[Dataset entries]
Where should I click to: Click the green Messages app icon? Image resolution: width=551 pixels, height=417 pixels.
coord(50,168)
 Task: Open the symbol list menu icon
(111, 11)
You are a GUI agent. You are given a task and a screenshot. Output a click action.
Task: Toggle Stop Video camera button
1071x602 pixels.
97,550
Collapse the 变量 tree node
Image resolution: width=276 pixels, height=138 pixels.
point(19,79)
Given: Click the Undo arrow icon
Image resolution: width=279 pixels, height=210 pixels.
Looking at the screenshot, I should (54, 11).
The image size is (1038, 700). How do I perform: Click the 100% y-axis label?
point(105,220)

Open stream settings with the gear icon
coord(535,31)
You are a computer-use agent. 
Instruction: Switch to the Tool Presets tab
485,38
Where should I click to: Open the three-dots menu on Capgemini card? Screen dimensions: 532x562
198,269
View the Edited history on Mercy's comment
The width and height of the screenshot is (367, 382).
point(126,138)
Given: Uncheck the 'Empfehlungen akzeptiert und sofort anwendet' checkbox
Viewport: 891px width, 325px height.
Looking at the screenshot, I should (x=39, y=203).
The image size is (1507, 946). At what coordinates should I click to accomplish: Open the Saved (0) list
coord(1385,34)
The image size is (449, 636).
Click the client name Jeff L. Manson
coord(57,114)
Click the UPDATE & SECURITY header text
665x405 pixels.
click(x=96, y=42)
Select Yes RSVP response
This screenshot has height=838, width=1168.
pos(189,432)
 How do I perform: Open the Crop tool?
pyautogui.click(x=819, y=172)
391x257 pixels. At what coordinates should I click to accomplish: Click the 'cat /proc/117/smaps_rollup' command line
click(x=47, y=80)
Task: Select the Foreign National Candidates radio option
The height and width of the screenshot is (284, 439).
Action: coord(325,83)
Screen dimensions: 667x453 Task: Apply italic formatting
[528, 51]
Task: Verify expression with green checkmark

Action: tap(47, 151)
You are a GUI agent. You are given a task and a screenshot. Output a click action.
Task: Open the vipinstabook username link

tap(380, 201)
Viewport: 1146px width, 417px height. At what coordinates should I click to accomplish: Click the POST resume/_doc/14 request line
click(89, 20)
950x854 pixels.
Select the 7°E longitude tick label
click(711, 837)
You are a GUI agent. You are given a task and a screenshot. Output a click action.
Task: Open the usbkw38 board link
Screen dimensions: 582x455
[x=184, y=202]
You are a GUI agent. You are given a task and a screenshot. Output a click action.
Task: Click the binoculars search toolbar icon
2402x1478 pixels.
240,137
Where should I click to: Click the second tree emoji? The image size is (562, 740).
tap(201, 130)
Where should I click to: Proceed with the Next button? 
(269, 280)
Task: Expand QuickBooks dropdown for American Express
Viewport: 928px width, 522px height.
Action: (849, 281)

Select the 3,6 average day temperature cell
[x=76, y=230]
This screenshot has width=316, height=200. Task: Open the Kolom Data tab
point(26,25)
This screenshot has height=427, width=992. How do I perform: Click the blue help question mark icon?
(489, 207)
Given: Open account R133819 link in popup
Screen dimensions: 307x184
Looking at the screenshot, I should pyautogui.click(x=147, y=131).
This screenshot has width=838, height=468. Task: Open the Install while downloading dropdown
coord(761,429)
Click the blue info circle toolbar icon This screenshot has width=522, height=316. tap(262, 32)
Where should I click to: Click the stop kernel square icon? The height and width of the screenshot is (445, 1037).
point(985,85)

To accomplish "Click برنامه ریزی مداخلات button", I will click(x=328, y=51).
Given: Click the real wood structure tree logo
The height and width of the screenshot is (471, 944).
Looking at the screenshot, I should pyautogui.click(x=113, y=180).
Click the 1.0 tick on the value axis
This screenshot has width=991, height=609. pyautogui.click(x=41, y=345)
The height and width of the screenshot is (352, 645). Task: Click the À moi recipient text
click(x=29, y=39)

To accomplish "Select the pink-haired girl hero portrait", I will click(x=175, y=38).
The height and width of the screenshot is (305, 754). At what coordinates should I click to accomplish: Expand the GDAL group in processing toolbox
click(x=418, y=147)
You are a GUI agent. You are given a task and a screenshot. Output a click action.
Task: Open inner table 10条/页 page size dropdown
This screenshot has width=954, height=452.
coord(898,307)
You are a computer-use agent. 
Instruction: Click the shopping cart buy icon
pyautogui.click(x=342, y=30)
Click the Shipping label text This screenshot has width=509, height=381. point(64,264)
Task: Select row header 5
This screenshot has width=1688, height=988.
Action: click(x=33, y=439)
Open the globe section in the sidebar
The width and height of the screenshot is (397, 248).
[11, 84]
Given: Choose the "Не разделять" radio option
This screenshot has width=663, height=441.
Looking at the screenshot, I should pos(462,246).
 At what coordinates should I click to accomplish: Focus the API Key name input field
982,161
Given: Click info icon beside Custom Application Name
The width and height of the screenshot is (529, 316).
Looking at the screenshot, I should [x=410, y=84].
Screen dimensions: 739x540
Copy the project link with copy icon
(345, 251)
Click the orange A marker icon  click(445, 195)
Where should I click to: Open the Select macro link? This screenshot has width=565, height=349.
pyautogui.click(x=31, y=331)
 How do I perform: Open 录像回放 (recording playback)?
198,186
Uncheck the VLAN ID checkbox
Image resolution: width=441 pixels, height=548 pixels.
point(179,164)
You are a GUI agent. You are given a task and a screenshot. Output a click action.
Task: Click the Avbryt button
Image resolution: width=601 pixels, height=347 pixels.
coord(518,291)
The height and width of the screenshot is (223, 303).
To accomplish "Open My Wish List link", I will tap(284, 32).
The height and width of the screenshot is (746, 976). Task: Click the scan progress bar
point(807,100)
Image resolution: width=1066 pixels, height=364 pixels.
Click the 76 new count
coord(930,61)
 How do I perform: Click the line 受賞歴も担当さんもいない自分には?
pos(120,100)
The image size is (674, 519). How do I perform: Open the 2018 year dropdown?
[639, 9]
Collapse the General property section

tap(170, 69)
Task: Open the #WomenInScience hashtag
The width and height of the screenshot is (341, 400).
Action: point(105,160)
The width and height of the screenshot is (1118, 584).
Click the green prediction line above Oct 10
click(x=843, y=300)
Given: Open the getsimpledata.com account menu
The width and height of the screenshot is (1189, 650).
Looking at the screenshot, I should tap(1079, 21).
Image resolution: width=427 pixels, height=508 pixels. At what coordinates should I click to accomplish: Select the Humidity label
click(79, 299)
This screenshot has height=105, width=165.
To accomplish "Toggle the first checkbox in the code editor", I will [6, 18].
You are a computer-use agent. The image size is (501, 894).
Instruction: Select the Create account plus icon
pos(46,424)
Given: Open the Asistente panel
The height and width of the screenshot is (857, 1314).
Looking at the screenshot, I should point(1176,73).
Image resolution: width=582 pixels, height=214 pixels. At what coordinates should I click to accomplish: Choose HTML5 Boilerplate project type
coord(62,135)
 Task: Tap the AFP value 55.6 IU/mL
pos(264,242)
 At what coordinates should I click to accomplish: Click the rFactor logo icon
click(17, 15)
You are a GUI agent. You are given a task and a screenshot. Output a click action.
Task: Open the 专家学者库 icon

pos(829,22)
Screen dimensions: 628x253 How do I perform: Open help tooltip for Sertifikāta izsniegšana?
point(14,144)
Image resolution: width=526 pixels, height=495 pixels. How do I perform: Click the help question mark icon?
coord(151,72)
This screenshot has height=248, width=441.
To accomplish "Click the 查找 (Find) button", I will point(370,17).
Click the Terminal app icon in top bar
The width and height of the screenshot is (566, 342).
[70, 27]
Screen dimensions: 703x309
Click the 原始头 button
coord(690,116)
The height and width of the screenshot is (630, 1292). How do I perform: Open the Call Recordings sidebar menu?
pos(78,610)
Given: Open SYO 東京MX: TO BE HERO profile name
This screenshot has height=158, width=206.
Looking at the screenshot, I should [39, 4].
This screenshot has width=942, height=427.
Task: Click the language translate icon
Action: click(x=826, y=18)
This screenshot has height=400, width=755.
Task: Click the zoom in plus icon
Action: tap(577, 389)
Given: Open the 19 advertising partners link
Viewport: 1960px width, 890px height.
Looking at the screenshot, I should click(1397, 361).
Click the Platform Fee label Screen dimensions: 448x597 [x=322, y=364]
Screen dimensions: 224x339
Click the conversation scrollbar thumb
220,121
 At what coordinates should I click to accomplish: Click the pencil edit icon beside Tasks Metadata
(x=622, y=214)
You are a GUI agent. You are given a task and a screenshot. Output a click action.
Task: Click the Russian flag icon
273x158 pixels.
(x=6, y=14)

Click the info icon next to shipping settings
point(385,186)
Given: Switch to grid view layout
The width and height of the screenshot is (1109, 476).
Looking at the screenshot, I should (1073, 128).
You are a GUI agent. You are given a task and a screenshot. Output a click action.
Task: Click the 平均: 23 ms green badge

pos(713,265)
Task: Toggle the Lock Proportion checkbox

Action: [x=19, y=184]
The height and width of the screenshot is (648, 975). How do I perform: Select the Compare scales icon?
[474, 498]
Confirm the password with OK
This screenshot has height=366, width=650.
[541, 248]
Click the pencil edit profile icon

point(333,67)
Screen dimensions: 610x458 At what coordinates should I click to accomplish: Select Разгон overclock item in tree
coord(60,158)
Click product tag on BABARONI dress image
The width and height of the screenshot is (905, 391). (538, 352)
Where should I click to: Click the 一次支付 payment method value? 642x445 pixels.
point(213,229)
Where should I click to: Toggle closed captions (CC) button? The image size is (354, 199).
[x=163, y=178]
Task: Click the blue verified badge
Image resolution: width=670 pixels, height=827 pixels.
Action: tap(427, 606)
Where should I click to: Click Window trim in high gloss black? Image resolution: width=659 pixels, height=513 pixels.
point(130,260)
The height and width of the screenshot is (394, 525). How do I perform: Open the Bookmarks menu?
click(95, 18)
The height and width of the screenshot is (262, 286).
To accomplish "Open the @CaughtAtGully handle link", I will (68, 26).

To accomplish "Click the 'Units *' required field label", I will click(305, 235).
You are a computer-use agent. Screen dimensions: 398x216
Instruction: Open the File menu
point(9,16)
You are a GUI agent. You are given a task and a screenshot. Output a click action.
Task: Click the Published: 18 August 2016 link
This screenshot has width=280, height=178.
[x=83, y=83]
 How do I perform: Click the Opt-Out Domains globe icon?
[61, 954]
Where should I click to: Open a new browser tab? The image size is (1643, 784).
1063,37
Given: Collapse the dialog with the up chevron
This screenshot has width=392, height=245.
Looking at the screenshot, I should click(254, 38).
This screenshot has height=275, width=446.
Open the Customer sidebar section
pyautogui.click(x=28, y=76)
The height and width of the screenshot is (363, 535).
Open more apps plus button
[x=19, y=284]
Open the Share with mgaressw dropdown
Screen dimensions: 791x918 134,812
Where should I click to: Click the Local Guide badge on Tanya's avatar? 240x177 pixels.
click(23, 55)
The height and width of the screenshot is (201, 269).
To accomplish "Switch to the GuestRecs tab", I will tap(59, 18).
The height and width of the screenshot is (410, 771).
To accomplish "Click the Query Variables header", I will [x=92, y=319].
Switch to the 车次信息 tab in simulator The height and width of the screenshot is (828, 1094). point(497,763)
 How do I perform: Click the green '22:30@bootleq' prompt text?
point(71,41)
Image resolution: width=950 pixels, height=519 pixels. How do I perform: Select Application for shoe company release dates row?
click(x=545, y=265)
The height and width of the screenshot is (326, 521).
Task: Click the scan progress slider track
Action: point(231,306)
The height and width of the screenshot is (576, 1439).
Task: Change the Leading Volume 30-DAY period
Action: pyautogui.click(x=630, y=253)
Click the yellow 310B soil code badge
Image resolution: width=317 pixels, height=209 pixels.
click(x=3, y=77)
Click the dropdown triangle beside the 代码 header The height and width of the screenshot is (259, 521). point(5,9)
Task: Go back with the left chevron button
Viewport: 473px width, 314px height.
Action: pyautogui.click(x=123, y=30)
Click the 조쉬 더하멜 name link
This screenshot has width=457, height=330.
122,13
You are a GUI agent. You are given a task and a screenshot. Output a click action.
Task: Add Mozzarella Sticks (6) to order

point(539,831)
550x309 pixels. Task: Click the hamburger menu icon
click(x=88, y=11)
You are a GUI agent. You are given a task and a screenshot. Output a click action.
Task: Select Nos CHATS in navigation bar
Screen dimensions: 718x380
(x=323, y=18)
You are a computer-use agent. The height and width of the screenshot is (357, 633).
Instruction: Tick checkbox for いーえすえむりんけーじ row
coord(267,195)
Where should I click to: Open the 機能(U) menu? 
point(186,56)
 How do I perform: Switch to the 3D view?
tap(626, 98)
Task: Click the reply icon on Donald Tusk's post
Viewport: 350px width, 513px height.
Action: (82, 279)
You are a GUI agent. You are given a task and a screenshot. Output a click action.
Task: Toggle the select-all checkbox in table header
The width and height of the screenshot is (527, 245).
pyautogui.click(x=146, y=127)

**How to complete this task**
Every line above with the word "chevron" belongs in the answer, copied as written.

**Output for this exercise**
Given: Collapse the dialog with the up chevron
Task: Go back with the left chevron button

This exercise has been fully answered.